22 On arrival in Perth, the appellant collected the motor vehicle from the transport company and drove it to a car park in Bayswater. He then travelled by taxi to North Perth where he handed the keys of the vehicle to Mr Bi. Mr Bi met with Mr Kitis and gave him the keys. Mr Kitis drove the vehicle, in convoy with Mr Tanevski, to his brother's house where the inert substance (which they believed to be methylamphetamine) was removed and stored.
23 Later on 25 February 2010, the appellant was arrested by the police. He had in his possession numerous items of false identification and other incriminating documents."
Scott DCJ found that the applicant's role in respect of each offence was "above a courier", in view of the steps the applicant took in the operation and the value of the drugs that were entrusted to him. He was aged 27 at the time of sentence. His only prior offences were minor traffic matters. He had completed Year 12 at High School and two and a half years of a Diploma in Network Engineering at University. He had no reported history of using illicit substances. Scott DCJ found that the applicant was entitled to a discount for the utilitarian benefit of his pleas of guilty, despite the fact that they were made late in the proceedings. His Honour also took into account the hardship occasioned by the applicant serving his sentence away from his family, in particular, his wife, with whom he was close.

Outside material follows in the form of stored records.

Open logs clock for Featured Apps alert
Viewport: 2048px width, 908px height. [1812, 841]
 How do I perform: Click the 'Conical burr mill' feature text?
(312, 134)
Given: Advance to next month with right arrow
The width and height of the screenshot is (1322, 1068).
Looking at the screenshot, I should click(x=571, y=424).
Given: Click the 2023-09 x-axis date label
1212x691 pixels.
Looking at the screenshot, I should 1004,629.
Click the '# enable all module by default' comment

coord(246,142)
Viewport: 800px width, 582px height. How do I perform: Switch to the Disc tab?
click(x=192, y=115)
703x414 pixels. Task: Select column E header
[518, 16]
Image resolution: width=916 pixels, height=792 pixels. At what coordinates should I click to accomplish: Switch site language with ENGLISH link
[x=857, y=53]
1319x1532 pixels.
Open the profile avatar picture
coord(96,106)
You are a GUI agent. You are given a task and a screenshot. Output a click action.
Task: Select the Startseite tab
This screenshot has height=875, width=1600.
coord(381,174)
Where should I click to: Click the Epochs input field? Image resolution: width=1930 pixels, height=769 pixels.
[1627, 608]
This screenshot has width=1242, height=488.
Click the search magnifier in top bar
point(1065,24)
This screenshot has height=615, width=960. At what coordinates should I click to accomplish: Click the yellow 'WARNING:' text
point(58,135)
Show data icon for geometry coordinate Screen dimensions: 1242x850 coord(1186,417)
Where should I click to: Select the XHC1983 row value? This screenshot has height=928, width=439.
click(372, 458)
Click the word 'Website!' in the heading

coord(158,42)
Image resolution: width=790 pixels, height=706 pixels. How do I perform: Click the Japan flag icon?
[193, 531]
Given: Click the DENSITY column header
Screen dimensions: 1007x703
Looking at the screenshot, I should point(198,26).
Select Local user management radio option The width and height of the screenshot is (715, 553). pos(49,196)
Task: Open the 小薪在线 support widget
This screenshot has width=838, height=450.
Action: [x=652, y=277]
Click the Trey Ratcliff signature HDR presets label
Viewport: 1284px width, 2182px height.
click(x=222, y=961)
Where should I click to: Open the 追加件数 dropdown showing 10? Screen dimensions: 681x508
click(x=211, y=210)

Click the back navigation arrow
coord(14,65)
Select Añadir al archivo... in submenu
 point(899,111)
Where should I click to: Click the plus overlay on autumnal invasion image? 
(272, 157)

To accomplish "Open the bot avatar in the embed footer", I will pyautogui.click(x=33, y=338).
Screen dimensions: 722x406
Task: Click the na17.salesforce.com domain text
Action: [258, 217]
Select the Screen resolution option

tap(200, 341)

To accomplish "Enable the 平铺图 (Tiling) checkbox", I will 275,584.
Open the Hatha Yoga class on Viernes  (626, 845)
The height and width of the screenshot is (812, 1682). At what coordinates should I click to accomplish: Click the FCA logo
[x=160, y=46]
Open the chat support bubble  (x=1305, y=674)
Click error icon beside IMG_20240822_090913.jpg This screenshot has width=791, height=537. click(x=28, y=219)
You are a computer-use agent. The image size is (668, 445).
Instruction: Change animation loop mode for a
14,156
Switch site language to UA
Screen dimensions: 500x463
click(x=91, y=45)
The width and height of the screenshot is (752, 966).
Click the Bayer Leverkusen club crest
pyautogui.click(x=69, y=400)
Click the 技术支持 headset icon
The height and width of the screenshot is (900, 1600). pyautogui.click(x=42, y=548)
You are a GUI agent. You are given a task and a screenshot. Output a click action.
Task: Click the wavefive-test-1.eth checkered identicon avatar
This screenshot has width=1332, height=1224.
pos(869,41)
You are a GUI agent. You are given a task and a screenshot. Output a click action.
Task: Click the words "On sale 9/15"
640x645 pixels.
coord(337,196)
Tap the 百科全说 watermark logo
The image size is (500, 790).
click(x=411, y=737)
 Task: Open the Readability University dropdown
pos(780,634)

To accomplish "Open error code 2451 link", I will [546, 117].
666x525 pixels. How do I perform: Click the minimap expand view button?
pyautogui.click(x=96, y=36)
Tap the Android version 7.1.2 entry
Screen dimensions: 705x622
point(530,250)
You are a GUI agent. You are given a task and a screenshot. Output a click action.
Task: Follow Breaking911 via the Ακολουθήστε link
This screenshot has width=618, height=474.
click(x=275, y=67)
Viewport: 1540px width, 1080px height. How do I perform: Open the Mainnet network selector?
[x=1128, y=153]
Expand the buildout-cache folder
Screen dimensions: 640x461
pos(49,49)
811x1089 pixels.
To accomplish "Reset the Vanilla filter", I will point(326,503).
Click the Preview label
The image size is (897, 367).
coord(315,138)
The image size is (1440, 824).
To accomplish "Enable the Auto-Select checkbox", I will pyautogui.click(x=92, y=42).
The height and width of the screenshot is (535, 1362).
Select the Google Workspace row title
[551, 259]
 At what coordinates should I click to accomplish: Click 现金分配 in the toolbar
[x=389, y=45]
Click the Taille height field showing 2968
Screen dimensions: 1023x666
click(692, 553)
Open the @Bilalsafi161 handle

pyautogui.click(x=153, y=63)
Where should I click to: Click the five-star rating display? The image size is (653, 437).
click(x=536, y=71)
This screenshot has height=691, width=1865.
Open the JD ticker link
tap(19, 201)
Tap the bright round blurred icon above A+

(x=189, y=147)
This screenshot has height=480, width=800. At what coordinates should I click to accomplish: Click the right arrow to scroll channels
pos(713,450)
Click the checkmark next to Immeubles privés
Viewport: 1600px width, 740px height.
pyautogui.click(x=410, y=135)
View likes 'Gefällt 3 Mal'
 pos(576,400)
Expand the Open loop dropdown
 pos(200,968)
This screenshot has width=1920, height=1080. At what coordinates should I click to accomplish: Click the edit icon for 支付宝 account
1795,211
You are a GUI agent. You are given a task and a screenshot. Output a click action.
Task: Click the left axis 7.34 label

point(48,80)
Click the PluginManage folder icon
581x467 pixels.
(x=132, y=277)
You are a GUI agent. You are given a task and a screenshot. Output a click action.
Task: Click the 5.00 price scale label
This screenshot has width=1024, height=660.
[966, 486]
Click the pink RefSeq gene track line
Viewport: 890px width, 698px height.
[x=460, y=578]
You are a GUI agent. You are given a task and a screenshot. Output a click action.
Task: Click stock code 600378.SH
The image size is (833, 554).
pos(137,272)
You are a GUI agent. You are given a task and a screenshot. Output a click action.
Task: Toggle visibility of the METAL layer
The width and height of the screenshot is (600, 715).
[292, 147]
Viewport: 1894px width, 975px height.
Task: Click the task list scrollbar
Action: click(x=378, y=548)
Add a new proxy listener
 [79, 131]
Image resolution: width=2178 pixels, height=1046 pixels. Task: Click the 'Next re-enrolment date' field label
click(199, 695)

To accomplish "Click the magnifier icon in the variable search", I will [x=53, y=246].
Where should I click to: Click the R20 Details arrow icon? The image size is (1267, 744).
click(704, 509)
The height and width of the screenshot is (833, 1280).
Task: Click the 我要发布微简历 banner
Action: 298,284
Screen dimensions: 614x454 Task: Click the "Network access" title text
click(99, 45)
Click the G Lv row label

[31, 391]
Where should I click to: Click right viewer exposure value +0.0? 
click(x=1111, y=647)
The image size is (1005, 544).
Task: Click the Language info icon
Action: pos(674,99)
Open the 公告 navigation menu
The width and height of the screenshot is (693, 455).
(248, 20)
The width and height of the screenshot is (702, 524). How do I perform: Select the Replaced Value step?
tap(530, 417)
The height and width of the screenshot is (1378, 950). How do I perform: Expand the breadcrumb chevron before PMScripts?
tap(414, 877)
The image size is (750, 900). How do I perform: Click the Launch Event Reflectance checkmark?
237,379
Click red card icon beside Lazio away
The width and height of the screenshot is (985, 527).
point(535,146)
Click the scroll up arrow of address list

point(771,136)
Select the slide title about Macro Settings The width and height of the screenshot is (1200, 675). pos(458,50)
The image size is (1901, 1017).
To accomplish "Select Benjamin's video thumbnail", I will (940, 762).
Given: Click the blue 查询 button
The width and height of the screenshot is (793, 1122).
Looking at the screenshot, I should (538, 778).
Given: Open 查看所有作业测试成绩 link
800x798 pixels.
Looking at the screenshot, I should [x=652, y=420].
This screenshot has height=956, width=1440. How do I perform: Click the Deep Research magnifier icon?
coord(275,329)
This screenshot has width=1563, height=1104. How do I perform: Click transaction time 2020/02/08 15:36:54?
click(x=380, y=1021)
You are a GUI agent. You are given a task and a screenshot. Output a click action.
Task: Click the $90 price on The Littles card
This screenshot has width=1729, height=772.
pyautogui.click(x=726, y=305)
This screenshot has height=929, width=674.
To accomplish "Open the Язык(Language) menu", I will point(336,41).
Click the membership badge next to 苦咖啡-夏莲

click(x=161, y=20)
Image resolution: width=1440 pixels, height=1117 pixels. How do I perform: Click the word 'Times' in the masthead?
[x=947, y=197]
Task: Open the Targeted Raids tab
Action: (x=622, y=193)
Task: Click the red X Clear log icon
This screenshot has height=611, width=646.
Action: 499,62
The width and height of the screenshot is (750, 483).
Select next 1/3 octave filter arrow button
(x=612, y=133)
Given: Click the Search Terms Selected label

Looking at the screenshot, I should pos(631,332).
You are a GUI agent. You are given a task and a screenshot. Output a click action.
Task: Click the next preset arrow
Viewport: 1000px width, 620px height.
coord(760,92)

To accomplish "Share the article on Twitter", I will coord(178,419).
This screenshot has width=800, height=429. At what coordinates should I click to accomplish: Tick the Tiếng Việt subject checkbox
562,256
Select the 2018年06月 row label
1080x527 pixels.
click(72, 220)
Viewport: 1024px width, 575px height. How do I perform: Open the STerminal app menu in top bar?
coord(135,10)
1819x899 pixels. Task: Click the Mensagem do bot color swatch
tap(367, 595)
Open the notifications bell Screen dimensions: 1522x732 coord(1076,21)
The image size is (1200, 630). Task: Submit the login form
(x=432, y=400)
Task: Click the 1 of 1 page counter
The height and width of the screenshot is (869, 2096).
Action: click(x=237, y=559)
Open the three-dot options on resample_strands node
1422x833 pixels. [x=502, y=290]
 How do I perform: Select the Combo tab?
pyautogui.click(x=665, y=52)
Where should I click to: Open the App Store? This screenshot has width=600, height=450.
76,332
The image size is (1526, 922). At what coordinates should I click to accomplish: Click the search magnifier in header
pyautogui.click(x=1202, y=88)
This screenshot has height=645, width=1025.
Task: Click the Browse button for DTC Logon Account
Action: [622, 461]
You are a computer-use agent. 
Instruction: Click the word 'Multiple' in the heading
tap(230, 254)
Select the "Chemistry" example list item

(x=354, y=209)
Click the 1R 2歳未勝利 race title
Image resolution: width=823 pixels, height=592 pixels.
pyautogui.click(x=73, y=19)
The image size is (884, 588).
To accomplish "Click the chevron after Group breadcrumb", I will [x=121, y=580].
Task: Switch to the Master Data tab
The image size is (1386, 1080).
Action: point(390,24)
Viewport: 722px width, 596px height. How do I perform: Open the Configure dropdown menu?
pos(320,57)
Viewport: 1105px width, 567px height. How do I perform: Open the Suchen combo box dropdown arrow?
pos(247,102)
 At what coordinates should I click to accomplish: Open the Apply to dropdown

For the offence of "supply a prohibited drug", the applicant was sentenced to 2 years imprisonment, reduced from 9 years in the application of the totality principle, and for the "attempting to supply a prohibited drug" offence, he was sentenced to 12 years imprisonment. The sentences were to be served cumulatively, thereby comprising a total sentence of 14 years imprisonment, backdated to commence on the date of his arrest, 25 February 2010. A parole eligibility order was made pursuant to s 93(1)(b) of the Sentencing Act 1995 (WA), which provided that if the term of imprisonment served is more than 4 years, the prisoner is to be released to parole when he or she has served 2 years less than the term. On that basis, the applicant is eligible to be released to parole on 24 February 2022.